Dartmouth police share search and rescue technology, advice
The Dartmouth police and Boston-based company SafetyNet recently shared breakthrough new technology and techniques used in today’s search and rescue operations for some of the most vulnerable people in the community: kids and adults with autism, Alzheimer’s, dementia, brain injuries, and mental illness.
Dartmouth Police Officer Scott Affonce explained these children and adults are members of the so-called “at-risk population,” who tend to wander off.
Speaking at a presentation sponsored by the Special Education Parent Advisory Council on December 14, officers noted that half of children with autism bolt, 60 percent of people with dementia wander, and three out of five people with Alzheimer's wander.
And the longer someone is missing, the greater the odds of serious injury or even death, especially during frigid temperatures. Plus, police warn searching for members of the at-risk population tend to can be extremely challenging, since the missing person could be non-verbal or fearful and hiding from the very police officers looking for them.
But marked improvements in technology are transforming these once daunting rescue operations. In fact, there’s a new wearable device designed for at-risk kids and adults, which can pinpoint the wearer’s precise location, potentially meaning the difference between life and death.
::::::
Problem 1
Name every condition the article on Dartmouth police search and rescue lists for the kids and adults it calls some of the most vulnerable people in the community.
Problem 2
Quote the article on Dartmouth police search and rescue from "And the longer" to "life and death.".
Draw only on the article about Dartmouth police search and rescue.

(Collection entries)
::::::
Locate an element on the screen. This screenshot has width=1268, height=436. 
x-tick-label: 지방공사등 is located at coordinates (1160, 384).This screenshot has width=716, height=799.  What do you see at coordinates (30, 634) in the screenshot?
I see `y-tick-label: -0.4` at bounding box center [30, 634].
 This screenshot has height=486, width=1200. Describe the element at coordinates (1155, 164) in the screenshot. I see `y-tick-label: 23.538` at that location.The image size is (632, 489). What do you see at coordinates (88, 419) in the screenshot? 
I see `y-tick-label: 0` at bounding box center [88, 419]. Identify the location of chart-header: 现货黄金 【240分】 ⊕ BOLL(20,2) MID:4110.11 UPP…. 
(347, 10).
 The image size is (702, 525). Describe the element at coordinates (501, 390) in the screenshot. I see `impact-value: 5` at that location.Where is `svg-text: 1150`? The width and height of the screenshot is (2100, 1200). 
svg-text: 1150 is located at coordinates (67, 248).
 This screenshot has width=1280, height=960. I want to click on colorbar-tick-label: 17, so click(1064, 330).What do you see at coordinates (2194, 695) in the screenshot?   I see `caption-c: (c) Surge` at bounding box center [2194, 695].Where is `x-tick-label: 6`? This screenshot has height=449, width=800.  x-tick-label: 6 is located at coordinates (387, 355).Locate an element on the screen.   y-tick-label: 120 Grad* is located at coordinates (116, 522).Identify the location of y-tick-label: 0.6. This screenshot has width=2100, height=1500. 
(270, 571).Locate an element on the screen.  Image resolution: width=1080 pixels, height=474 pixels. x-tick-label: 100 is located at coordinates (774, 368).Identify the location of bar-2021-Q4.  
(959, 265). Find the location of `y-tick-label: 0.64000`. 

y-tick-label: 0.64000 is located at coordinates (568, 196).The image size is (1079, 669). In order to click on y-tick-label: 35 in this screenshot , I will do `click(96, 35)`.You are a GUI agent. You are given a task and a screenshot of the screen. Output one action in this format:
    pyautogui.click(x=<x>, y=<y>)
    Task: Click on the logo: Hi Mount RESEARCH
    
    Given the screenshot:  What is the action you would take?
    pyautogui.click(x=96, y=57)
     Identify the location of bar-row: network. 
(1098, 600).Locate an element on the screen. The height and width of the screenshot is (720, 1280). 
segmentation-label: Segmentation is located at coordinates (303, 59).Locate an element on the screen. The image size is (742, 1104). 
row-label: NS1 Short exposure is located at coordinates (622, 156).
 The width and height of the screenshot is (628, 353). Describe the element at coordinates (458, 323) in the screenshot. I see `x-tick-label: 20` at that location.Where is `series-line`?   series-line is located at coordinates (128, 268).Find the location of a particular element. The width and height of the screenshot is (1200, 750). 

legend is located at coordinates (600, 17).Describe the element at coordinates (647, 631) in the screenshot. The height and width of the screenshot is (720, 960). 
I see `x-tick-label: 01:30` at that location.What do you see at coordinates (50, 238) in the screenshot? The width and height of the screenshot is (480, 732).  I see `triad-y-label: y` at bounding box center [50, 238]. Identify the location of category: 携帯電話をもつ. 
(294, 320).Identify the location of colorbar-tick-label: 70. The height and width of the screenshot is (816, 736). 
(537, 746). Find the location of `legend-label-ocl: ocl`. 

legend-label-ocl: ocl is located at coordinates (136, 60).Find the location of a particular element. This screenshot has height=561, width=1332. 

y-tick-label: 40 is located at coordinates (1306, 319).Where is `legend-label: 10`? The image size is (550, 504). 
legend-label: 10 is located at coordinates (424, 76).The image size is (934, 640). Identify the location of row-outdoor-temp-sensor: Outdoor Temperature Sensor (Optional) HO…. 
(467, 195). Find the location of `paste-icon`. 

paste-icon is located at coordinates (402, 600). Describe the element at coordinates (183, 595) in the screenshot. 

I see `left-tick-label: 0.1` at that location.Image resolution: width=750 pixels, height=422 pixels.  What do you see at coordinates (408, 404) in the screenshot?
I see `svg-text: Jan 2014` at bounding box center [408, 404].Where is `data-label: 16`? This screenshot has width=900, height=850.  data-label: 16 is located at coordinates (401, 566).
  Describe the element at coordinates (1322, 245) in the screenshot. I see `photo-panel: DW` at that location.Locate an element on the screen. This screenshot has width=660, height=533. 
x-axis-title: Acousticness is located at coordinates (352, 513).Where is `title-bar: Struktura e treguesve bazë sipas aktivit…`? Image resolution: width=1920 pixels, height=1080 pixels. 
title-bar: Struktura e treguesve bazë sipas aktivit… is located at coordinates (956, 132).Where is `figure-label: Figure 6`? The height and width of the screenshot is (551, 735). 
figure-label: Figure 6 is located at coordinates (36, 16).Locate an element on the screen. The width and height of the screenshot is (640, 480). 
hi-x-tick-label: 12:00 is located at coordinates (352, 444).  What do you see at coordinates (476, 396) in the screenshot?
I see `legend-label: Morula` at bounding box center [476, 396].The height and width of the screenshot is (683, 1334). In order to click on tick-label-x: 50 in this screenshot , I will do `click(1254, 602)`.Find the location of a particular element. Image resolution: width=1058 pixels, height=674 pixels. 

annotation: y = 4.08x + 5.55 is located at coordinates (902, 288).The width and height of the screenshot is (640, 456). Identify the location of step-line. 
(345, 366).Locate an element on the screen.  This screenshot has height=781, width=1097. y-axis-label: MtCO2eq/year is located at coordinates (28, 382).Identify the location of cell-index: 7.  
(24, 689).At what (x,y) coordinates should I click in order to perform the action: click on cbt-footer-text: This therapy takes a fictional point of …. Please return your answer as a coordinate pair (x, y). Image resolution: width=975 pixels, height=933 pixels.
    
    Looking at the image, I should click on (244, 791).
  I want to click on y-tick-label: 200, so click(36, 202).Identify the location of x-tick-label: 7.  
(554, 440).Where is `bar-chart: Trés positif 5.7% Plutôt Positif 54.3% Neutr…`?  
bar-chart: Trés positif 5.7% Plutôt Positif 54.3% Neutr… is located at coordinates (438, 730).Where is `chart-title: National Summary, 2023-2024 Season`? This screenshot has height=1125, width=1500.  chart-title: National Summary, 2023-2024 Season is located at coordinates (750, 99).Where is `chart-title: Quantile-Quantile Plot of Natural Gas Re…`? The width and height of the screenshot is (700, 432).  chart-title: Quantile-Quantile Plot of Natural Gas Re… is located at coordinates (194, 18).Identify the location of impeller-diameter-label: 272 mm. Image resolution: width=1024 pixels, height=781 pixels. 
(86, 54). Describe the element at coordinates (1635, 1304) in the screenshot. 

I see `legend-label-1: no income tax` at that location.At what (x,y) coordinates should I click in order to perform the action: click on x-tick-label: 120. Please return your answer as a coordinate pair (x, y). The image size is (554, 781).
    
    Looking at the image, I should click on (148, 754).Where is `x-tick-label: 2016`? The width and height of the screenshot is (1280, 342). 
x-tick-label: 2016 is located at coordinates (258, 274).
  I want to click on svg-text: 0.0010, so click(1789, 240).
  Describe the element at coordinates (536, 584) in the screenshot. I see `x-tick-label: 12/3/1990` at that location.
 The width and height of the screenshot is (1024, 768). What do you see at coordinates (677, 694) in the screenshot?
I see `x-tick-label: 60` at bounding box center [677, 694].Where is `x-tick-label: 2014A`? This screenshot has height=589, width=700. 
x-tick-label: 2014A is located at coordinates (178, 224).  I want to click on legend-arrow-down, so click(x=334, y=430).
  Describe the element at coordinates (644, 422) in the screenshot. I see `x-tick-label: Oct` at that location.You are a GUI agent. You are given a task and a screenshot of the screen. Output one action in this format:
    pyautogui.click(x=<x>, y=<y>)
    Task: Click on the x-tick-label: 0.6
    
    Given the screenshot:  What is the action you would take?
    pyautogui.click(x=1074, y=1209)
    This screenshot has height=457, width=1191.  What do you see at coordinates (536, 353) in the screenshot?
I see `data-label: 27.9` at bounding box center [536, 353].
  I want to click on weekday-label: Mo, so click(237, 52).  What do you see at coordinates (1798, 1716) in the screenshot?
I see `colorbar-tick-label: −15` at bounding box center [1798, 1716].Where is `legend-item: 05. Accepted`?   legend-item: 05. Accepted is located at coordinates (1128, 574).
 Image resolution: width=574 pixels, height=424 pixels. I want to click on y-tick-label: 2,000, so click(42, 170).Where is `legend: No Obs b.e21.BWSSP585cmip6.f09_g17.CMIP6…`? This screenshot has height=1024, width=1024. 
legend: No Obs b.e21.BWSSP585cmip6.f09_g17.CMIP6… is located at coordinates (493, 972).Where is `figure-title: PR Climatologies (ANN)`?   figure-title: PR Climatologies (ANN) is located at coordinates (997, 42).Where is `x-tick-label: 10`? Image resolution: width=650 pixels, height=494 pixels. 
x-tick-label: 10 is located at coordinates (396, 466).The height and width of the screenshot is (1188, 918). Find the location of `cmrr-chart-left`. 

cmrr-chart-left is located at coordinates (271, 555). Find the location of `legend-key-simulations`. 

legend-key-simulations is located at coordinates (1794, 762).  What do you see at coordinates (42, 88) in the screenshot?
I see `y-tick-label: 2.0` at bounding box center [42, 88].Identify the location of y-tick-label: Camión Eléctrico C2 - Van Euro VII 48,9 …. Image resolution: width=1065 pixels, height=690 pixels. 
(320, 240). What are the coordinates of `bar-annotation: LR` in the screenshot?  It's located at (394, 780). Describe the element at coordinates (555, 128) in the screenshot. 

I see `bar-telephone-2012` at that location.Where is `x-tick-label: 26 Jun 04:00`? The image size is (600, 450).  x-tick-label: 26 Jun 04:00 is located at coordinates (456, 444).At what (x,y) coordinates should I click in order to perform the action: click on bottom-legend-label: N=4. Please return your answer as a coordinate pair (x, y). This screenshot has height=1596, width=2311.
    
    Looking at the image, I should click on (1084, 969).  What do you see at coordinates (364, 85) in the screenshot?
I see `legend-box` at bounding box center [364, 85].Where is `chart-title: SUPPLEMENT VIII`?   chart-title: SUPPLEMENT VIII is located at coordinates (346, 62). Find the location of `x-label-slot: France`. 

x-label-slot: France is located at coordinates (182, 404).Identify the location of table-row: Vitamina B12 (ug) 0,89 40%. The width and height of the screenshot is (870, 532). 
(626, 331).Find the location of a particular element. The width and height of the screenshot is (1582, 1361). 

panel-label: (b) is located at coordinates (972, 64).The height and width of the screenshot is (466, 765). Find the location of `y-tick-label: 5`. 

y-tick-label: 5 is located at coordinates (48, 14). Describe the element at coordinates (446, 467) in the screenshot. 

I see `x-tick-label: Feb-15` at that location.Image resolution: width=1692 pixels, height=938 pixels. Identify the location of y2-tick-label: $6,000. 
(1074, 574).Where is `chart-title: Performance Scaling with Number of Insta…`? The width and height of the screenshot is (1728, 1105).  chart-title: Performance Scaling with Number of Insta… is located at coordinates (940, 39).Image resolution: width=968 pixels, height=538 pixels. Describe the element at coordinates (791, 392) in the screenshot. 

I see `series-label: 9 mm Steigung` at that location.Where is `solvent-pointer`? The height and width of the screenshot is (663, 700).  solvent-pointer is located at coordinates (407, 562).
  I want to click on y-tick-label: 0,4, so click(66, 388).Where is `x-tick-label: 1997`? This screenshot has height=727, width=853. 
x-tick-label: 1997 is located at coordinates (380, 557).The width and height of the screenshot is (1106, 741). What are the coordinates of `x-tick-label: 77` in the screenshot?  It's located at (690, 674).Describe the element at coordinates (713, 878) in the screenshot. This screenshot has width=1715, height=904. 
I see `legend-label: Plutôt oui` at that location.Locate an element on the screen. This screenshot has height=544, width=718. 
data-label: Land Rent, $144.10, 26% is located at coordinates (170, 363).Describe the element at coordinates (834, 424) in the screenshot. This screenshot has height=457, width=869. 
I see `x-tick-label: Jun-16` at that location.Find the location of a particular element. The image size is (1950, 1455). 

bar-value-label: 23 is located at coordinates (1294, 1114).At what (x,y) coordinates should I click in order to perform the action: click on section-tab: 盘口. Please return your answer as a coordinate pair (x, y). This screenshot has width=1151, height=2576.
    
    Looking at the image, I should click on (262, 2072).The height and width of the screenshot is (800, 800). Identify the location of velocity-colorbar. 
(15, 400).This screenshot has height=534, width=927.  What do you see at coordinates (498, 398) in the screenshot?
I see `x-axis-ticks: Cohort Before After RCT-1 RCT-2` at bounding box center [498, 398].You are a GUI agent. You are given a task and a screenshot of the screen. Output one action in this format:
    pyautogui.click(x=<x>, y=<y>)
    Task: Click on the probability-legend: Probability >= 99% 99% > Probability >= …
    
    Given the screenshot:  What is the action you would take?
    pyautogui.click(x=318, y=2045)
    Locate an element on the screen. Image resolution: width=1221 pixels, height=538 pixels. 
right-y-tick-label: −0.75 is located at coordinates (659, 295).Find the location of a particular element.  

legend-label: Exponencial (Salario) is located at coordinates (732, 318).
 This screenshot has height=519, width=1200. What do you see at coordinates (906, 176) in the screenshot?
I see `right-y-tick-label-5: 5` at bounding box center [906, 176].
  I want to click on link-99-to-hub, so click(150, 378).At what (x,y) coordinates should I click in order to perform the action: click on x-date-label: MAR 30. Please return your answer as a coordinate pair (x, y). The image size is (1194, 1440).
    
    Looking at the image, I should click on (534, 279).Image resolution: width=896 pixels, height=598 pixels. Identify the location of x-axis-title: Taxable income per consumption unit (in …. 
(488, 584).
::::::
Task solution 1
autism, Alzheimer's, dementia, brain injuries, mental illness

Task solution 2
And the longer someone is missing, the greater the odds of serious injury or even death, especially during frigid temperatures. Plus, police warn searching for members of the at-risk population tend to can be extremely challenging, since the missing person could be non-verbal or fearful and hiding from the very police officers looking for them.
But marked improvements in technology are transforming these once daunting rescue operations. In fact, there’s a new wearable device designed for at-risk kids and adults, which can pinpoint the wearer’s precise location, potentially meaning the difference between life and death.